Miller takes over an America Online unit that grew from just another Internet service provider in the 1980s to the industry leader in the mid-'90s, its stock growing enough to allow the company to take over media goliath Time Warner Inc. in a merger completed in January 2001, creating the world's largest media company.

Even before the merger closed, however, AOL's stock began to slip from a high of more than $90 per share. AOL Time Warner stock closed yesterday at $9.90, down 5 cents, or 0.5 percent, in slightly heavier-than-average trading.

AOL claims 34 million users, but subscription growth has flattened over the past year and advertising revenue has crashed, owing to a dismal 2001 ad year and the punctured Internet bubble.

America Online sold $342 million in advertising in the second quarter, the company reported last month, but $220 million of that was from long-term contracts that probably will expire in the coming year. Online advertising is expected to continue to sink this year.

Parsons has said that AOL Time Warner is a robust company with one weak division -- America Online. In the most recent report, the company reported solid earnings across its many divisions, save for America Online.

"There are no quick fixes, no magic bullet," Case said.

Miller said online advertising is "still in its infancy" and additional ad revenue could be achieved by improving the product and attracting more people to the service.

"You can do voting and contests and all kinds of promotional things," Miller said. "People are more accustomed to being interactive in their pursuits. That's a marketer's dream."

In an effort to gain new subscribers and make current ones happier, America Online recently signed Google to be the site's search engine and is to roll out AOL 8.0, the latest version of its software, this fall.

Miller has "his work cut out for him," said George Nichols, media analyst for Chicago-based Morningstar Inc., which holds no AOL Time Warner stock and does no consulting. "AOL suffers from a laundry list of problems and there's no miracle worker around to engineer a quick turnaround."

Nichols, however, said Miller is a good choice, thanks to his strong track record at USA Interactive.

"And by all accounts, he has a non-abrasive personality and keeps his ego in check -- rare qualities for a media executive," Nichols said. "I hope he can change the corporate culture -- the previous regime seemed hellbent on boosting short-term results at any cost."

America Online customers rely on dial-up, or "narrow-band," telephone connections to reach the service, a potential liability as more consumers move to high-speed access. Miller is not convinced such a switch will happen overnight.

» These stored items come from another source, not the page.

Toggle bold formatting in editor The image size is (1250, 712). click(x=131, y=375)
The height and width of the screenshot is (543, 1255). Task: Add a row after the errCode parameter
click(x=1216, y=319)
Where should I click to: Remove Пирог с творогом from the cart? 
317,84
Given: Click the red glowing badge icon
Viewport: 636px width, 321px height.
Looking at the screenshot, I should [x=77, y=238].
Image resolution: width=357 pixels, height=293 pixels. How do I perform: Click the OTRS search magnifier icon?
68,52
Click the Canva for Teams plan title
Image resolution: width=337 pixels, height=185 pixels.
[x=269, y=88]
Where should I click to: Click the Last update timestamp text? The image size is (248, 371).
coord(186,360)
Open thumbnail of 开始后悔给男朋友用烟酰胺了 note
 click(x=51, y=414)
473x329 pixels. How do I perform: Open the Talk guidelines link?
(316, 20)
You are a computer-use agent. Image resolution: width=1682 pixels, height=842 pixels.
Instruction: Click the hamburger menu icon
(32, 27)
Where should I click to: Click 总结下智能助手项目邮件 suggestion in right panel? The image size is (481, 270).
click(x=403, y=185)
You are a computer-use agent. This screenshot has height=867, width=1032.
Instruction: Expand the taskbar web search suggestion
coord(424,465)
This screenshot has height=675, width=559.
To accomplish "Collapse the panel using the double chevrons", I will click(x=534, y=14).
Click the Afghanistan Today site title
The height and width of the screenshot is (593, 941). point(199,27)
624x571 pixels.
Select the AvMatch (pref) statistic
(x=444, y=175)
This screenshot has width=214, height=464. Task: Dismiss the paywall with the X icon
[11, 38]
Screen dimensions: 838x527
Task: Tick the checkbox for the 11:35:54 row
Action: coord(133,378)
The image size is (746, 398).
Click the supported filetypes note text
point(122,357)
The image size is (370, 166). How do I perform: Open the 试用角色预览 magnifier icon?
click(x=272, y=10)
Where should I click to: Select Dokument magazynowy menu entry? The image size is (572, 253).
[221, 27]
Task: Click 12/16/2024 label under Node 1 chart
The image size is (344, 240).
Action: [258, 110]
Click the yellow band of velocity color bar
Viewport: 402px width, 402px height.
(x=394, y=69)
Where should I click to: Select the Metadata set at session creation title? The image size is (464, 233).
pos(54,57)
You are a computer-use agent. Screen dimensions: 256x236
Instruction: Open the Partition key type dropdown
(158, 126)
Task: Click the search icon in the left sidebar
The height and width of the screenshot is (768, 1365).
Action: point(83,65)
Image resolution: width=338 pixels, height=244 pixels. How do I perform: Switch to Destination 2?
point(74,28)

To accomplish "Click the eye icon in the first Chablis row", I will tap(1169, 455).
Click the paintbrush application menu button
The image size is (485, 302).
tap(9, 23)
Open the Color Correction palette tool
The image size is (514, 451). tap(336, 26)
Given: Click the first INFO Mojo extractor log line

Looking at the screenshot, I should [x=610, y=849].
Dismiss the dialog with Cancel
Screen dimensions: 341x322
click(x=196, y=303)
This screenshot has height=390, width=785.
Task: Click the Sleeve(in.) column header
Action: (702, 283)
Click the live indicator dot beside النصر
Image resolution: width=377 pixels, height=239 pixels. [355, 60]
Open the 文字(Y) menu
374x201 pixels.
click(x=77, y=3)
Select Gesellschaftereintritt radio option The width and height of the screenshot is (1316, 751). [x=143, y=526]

"How fast is that changing?" he said. "The narrow-band business is the mother ship and it's a very healthy business overall. There will be a migration over time, but it's not tomorrow morning and it's not the day after that that will threaten the mother ship."

There are as many ideas for fixing America Online as there are problems. Some favor extracting more money from subscribers. Others are designed to expand the service by offering more enticing content, such as movies, television and music from AOL Time Warner's prodigious Warner Bros. film and music businesses.

Meanwhile, AOL Time Warner is being investigated by both the Securities and Exchange Commission and the Justice Department for unorthodox booking of advertising revenue at America Online, first reported in a series of articles last month in The Washington Post.

Case said the Justice Department investigation "didn't come up in my discussions with Jon."

AOL has hired the law firm of Williams & Connolly, including partners F. Whitten Peters and Steven A. Steinbach, to represent it in the investigations, company and industry sources said yesterday.

Miller said his recent start-up company, financed by Boston venture capitalist General Catalyst, will continue to operate but not under his leadership. General Catalyst is involved in projects with America Online, he said.

"I have a single job," he said.

Staff writer Kathleen Day contributed to this report.